2.46 It has been argued that the current laws governing guardianship are inherently unfair. Some fathers want rights and responsibilities in respect of their children and are critical of laws that withhold guardianship rights that are accorded automatically to mothers and to married and cohabiting fathers. Part of their dissatisfaction stems from the fact that they are liable for child support although they are not guardians and may have limited or no contact with their children. Issues concerning guardianship and fathers are not within the Terms of Reference. They are addressed in the Care of Children Bill 2003.
Changes foreshadowed in the Care of Children Bill 2003
2.47 The Care of Children Bill, if passed in its present form, will make a notable change in the law by making more fathers guardians of their children. Two additional groups of fathers will become entitled to automatic guardianship of any child conceived on or after the commencement of the Act:
• fathers who have lived with the mother at any time between the child’s conception and birth;
• fathers whose name and particulars are registered on the child’s birth certificate with the mother’s consent.
2.48 The first of these provisions is not retrospective.

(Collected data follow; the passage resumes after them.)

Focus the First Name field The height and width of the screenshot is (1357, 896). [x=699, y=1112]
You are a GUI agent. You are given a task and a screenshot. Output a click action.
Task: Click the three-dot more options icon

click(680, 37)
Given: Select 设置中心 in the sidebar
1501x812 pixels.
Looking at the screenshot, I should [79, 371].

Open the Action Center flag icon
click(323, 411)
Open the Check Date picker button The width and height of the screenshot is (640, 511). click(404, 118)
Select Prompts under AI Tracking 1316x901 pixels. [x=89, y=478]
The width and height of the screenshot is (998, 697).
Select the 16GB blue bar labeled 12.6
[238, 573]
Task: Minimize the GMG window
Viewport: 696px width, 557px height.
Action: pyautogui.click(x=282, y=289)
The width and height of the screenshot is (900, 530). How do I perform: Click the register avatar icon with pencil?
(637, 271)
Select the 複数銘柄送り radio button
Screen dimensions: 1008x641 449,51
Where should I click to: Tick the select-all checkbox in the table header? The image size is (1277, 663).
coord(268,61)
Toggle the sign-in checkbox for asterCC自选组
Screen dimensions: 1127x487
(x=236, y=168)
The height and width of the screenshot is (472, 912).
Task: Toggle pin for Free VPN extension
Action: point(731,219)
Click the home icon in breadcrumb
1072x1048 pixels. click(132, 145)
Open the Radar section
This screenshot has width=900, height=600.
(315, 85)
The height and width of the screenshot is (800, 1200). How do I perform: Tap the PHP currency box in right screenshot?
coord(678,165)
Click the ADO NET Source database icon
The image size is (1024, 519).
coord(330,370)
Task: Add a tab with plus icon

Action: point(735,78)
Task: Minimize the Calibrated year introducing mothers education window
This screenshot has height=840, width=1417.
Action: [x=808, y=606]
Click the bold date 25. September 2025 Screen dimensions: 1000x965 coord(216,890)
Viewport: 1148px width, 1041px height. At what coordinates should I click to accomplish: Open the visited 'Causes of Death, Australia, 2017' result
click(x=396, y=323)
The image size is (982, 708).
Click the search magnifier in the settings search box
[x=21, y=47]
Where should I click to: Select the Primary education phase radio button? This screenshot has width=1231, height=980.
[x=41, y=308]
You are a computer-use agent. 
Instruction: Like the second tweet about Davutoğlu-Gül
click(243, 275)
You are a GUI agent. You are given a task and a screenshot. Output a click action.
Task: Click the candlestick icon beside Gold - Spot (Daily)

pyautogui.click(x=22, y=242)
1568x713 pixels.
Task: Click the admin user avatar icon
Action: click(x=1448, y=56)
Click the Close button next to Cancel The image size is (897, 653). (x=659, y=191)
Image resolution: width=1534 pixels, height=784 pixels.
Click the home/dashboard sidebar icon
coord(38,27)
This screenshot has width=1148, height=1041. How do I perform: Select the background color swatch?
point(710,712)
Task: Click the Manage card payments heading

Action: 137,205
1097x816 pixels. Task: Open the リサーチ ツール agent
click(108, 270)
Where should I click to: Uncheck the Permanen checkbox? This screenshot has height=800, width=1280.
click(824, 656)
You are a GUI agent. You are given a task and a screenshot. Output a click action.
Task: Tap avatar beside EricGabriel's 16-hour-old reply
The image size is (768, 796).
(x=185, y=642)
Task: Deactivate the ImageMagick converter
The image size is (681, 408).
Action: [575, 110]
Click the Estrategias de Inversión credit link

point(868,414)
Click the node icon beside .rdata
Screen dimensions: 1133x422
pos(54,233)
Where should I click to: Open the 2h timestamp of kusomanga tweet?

The second provision may be retrospective and confer guardianship on fathers whose name was on the birth certificate prior to the Care of Children Bill coming into force, but statutory provisions are usually interpreted in a way that avoids restrospectivity. It might be argued that mothers who agreed to the father’s name being included on the birth certificate at a time when this did not confer guardianship should not suddenly be thrust into the position of having the father as co-guardian.
2.49 The Bill further strengthens the position of non-cohabiting fathers in that clause 19(4)(a) states that the Court must appoint a father as a guardian of the child on application unless to do so would be contrary to the child’s best interests and welfare. This is a significant change in existing guardianship laws. It introduces what amounts to be a rebuttable presumption that it will be in a child’s interests to have a father with guardianship responsibilities and rights. The Bill falls short of providing automatic guardianship to all genetic fathers.
The place of fathers in adoption
2.50 The Ministry of Justice has advised that, as part of its current review of adoption legislation, it is recommending that social workers be required to make reasonable efforts to identify and locate the father of a child intended for adoption in order to seek his consent. This accords with the Law Commission’s recommendations in Report 65 Adoption and Its Alternatives and stems from a recognition that a father has a right to be consulted before steps are taken to obtain an adoption order that will extinguish his fatherhood. The principles of natural justice support such a right. Support can also be found in the child’s right to know about his or her birth origins.